THE PROBLEM ::
Give back exactly the line that contains "Click the shirt icon in the title bar" and all the lines after it in the records below, to the very last, with no other output.

┌────────

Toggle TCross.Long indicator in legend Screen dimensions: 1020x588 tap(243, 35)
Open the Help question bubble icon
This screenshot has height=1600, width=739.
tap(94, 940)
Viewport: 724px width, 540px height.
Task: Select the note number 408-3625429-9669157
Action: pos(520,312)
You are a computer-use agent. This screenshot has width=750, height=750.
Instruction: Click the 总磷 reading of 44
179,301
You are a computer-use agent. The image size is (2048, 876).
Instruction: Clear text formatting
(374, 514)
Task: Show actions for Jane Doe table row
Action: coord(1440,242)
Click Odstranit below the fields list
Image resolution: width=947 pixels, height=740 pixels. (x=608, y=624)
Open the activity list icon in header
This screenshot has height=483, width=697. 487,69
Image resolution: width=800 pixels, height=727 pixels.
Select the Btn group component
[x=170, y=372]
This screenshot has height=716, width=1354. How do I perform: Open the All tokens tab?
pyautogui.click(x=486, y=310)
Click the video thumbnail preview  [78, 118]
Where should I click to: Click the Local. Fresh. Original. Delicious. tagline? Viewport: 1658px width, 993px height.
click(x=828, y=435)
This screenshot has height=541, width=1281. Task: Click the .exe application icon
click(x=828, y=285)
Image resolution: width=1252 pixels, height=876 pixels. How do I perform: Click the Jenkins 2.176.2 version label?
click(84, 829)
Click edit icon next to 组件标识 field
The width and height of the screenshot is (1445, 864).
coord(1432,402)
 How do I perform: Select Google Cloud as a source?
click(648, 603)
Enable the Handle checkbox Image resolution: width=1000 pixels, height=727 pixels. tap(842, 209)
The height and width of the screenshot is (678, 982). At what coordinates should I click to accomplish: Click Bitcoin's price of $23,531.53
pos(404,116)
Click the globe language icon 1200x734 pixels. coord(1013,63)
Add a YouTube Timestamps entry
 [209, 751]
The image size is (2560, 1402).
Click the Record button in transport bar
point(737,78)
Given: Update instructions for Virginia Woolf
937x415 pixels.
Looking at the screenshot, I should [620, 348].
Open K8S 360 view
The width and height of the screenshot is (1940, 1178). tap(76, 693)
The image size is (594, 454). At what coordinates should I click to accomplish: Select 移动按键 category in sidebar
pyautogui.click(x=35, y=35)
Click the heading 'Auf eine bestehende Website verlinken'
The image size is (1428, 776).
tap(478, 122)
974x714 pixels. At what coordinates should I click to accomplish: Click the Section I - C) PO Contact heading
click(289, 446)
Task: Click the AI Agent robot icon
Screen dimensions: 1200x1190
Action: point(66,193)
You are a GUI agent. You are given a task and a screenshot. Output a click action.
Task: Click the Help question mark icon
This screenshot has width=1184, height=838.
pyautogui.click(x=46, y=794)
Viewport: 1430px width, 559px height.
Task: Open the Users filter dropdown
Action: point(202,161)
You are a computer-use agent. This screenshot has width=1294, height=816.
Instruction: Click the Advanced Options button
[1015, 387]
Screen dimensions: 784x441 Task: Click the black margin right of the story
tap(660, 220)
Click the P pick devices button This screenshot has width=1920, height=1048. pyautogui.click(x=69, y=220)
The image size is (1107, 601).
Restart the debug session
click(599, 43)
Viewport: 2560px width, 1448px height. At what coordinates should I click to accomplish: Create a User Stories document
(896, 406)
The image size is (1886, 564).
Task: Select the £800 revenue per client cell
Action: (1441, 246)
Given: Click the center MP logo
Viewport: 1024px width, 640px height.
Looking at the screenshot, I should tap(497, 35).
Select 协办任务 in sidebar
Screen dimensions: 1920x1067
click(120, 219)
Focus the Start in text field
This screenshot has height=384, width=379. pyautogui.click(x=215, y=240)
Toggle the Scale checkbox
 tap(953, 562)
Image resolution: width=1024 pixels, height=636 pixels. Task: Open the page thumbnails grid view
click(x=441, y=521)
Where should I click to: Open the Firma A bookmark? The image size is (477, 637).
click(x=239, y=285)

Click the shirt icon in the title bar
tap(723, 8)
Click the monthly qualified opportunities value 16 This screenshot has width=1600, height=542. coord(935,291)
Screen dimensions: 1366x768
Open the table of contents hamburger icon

└────────

SOLUTION TO THE PROBLEM ::
Click the shirt icon in the title bar
tap(723, 8)
Click the monthly qualified opportunities value 16 This screenshot has width=1600, height=542. coord(935,291)
Screen dimensions: 1366x768
Open the table of contents hamburger icon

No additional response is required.